Trecho citado:
□ □ □ □ □ □ □
Shusaku Endo (1923-1996) é um dos escritores mais cultuados no Japão do pós-guerra e representa uma minoria católica em seu país. Essa característica, como explicou a professora de literatura japonesa, é marcante tanto em sua vida quanto em sua obra.

“Ele tem duas fases primordiais em sua carreira. A primeira é de questionamento, de ser um japonês cristão no Japão e entrar no Ocidente”, disse Mina Isotani, destacando que Shusaku Endo foi um dos primeiros estudiosos do Japão a fazer intercâmbio em Paris no pós-guerra, em 1950. Nessa fase, ele se dedica a falar sobre quem é o japonês, sua identidade e como ela se constrói, trazendo, nessa argumentação, elementos do budismo e do xintoísmo.
“Samurai” é resultado da segunda fase da carreira de Shusaku Endo, quando já existe, no autor, a compreensão da possibilidade de união de culturas e modos de vida antagônicos.

Jornada interior
É justamente por esse caminho que vai a narrativa de “Samurai”. O romance histórico, baseado em uma empreitada do governo japonês para buscar sua inserção no comércio internacional, tem como foco o drama pessoal dos que embarcaram no navio na comitiva de viagem ao México (então vice-reino da Espanha) e depois Roma.

Em especial, fala do samurai do título, Hasekura, e do ambicioso padre franciscano Velasco que irão, nessa convivência, confrontar seus próprios valores. “Não é só um romance histórico”, disse Mina Isotani. “Essa construção histórica faz parte de uma ambientação que ele cria para falar da jornada interna do indivíduo, no caso o samurai do título.”

Poder de descrição
Alguns dos participantes relataram dificuldade inicial com a leitura, como a mediadora do encontro, a magistrada Danielle Martins Cardoso. A juíza disse ter ficado aflita no início, porque a leitura parecia não fluir com facilidade, e cita até a diferença do estilo literário do autor japonês em relação ao que vinha sendo lido no Clube, como os recentes “Lolita”, de Nabokov, e “Memórias do Subsolo”, de Dostoiévski, ambos russos.

“É um livro que várias vezes você pensa em deixar de lado. Não é aquela leitura que já nos arrebata, mas, ao mesmo tempo, eu enxergava tudo o que ele estava escrevendo como se estivesse vendo um filme. O poder de descrição dele é muito grande. Depois, a gente vai se acostumando com o ritmo”, disse Danielle Martins Cardoso.
□ □ □ □ □ □ □
Tarefas do exercício:
#1 Segundo o trecho citado, em que ano Shusaku Endo fez intercâmbio em Paris?
#2 Retorne do trecho citado tudo desde "Em especial, fala" até "Dostoiévski, ambos russos.".

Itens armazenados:
□ □ □ □ □ □ □
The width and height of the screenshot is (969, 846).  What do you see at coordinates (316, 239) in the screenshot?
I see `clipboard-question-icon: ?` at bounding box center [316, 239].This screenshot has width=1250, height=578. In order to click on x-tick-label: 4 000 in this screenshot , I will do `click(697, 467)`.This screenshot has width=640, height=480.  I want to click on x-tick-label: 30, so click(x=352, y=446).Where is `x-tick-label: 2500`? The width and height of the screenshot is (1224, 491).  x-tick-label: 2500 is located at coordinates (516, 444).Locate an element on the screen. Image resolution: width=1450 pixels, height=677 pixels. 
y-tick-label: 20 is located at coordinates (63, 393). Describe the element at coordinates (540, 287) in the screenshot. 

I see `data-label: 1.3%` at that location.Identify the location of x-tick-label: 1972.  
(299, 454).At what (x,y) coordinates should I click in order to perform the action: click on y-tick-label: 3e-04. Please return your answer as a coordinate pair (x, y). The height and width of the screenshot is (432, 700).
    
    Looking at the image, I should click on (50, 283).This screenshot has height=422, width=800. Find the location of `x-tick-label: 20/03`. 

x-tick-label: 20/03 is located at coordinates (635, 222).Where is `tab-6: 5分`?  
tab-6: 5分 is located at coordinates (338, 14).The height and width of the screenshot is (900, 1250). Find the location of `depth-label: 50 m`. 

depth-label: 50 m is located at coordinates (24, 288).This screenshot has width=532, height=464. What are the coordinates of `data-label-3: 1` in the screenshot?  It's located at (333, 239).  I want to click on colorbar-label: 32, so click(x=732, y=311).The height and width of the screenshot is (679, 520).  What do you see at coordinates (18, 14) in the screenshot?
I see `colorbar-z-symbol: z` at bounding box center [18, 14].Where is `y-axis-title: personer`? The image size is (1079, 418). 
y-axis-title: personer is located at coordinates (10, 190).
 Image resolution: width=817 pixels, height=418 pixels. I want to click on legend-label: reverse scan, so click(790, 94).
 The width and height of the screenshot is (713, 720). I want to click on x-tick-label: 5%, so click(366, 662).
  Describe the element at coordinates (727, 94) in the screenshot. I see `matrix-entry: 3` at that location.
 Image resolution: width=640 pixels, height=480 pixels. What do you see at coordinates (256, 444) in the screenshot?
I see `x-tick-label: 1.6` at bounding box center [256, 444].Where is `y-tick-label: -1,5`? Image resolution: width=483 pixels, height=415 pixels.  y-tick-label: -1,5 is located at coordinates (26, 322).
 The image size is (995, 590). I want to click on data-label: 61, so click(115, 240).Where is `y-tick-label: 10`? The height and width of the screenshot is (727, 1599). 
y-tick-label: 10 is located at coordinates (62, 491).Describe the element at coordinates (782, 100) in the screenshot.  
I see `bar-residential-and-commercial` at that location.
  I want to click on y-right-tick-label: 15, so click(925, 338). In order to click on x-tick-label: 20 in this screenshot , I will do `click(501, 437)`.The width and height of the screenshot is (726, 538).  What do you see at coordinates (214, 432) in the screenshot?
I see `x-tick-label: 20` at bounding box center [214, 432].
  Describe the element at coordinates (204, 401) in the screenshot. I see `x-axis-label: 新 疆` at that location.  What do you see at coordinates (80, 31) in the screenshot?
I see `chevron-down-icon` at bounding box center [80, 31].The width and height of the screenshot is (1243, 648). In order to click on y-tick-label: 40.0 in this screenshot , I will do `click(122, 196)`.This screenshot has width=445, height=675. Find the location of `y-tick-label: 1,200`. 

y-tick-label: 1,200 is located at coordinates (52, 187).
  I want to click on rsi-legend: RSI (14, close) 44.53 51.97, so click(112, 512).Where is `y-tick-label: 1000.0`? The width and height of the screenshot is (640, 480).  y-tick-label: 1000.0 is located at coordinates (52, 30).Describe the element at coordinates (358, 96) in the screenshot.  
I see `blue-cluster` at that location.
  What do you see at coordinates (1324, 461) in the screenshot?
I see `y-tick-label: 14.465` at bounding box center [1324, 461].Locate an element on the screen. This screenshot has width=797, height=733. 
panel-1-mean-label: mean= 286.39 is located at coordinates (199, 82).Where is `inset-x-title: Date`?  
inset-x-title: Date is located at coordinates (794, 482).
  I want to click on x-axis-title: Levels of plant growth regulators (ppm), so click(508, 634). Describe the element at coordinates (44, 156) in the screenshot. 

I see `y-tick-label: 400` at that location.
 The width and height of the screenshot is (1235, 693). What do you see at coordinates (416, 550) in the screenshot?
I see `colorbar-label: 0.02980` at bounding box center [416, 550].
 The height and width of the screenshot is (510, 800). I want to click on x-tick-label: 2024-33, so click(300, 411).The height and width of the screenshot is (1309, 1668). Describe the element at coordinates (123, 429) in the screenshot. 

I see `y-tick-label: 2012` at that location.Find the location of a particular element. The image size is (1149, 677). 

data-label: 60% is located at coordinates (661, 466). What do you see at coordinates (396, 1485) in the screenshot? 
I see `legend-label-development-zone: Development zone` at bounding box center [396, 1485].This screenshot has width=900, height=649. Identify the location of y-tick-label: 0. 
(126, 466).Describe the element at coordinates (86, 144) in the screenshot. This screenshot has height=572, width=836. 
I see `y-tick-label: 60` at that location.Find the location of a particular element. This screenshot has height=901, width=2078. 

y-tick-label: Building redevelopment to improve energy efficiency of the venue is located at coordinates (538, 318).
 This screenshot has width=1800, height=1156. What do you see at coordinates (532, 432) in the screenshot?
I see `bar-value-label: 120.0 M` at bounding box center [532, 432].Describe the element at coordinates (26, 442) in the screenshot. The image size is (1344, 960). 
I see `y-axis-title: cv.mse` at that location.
□ □ □ □ □ □ □
Conjunto de respostas:
#1 Em 1950.

#2
Em especial, fala do samurai do título, Hasekura, e do ambicioso padre franciscano Velasco que irão, nessa convivência, confrontar seus próprios valores. “Não é só um romance histórico”, disse Mina Isotani. “Essa construção histórica faz parte de uma ambientação que ele cria para falar da jornada interna do indivíduo, no caso o samurai do título.”

Poder de descrição
Alguns dos participantes relataram dificuldade inicial com a leitura, como a mediadora do encontro, a magistrada Danielle Martins Cardoso. A juíza disse ter ficado aflita no início, porque a leitura parecia não fluir com facilidade, e cita até a diferença do estilo literário do autor japonês em relação ao que vinha sendo lido no Clube, como os recentes “Lolita”, de Nabokov, e “Memórias do Subsolo”, de Dostoiévski, ambos russos.